** Opening SUPPLIED DATA block **
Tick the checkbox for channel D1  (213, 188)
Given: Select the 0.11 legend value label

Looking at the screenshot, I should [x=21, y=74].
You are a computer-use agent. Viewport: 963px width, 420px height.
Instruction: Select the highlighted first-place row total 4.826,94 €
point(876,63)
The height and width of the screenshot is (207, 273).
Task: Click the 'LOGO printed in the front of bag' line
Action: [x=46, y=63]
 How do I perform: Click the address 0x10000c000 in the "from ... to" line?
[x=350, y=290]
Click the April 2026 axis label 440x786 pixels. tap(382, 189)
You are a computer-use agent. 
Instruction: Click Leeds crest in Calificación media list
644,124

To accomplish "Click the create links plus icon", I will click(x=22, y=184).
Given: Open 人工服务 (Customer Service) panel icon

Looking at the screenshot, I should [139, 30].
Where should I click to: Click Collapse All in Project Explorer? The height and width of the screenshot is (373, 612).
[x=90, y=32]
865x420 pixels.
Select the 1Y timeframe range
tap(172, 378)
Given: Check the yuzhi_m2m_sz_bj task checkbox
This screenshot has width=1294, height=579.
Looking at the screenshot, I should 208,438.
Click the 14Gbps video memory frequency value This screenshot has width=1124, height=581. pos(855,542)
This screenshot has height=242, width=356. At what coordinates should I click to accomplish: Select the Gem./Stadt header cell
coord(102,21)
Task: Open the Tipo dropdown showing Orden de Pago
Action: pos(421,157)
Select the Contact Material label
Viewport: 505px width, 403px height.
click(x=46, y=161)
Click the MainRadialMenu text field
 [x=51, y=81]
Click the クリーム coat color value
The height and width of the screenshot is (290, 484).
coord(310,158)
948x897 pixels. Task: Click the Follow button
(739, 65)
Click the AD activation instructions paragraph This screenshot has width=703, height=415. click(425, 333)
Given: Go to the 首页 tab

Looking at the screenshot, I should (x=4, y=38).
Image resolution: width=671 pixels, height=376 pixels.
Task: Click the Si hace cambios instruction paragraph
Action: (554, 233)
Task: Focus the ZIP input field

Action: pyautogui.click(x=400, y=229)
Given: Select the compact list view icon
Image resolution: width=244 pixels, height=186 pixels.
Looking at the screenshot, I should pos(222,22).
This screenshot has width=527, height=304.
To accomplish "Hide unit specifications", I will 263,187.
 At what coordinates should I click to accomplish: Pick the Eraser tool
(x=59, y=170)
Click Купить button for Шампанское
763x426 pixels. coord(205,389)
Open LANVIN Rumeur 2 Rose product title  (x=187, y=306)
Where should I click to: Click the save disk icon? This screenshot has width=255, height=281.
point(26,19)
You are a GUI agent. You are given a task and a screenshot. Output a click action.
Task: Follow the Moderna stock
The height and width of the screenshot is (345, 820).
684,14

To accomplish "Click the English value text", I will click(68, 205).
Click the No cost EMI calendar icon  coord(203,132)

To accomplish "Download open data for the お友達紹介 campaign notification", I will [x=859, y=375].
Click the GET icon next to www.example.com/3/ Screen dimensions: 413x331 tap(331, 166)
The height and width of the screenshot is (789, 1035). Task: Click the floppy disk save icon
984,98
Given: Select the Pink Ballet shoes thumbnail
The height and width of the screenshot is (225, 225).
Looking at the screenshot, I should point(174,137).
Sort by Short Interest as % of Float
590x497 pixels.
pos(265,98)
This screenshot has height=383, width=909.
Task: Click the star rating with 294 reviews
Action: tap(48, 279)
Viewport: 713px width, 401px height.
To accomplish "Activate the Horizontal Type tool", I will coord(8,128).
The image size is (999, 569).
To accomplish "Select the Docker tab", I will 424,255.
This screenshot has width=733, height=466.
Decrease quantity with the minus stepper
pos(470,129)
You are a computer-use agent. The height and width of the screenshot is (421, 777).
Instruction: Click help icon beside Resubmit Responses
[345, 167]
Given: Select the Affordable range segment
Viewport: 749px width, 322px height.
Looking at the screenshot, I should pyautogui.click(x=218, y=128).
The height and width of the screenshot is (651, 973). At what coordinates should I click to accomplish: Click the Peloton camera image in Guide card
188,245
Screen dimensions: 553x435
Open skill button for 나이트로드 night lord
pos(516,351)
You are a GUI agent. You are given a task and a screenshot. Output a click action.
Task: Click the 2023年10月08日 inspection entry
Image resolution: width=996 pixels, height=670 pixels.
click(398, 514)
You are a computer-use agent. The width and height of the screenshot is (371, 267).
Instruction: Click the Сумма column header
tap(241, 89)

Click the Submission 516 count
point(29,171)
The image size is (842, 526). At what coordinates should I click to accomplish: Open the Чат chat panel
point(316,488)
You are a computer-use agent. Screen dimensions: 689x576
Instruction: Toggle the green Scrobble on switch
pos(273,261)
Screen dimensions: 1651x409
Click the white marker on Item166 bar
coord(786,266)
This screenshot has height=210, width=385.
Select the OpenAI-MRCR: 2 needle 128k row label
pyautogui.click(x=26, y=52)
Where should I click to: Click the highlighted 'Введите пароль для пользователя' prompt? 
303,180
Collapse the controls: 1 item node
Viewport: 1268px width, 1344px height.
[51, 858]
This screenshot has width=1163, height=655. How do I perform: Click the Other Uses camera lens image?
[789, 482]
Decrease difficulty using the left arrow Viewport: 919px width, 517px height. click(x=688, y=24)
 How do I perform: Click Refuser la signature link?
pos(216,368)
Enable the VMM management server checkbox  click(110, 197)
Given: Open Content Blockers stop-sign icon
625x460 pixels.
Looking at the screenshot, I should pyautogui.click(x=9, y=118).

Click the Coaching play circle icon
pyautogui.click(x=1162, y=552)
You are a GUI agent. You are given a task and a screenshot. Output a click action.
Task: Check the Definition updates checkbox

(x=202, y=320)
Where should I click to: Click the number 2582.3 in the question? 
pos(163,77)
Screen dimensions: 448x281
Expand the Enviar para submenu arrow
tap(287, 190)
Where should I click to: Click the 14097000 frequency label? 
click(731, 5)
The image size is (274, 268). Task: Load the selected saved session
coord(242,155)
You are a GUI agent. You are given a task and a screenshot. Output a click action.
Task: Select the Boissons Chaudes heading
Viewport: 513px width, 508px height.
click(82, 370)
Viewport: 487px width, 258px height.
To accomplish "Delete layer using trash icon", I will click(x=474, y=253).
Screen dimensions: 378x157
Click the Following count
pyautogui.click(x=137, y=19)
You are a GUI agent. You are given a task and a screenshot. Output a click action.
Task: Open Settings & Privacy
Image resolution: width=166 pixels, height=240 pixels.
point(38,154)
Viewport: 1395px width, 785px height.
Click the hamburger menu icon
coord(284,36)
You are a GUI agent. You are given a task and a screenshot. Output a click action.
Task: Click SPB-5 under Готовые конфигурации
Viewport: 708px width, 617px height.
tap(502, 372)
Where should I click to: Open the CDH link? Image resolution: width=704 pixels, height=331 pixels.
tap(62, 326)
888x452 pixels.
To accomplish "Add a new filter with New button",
** Closing SUPPLIED DATA block **
§ WHAT IS NEEDED: Lines holding the string "using" in the records above must be counted; give the number alone.

§ EXERCISE RESULT: 2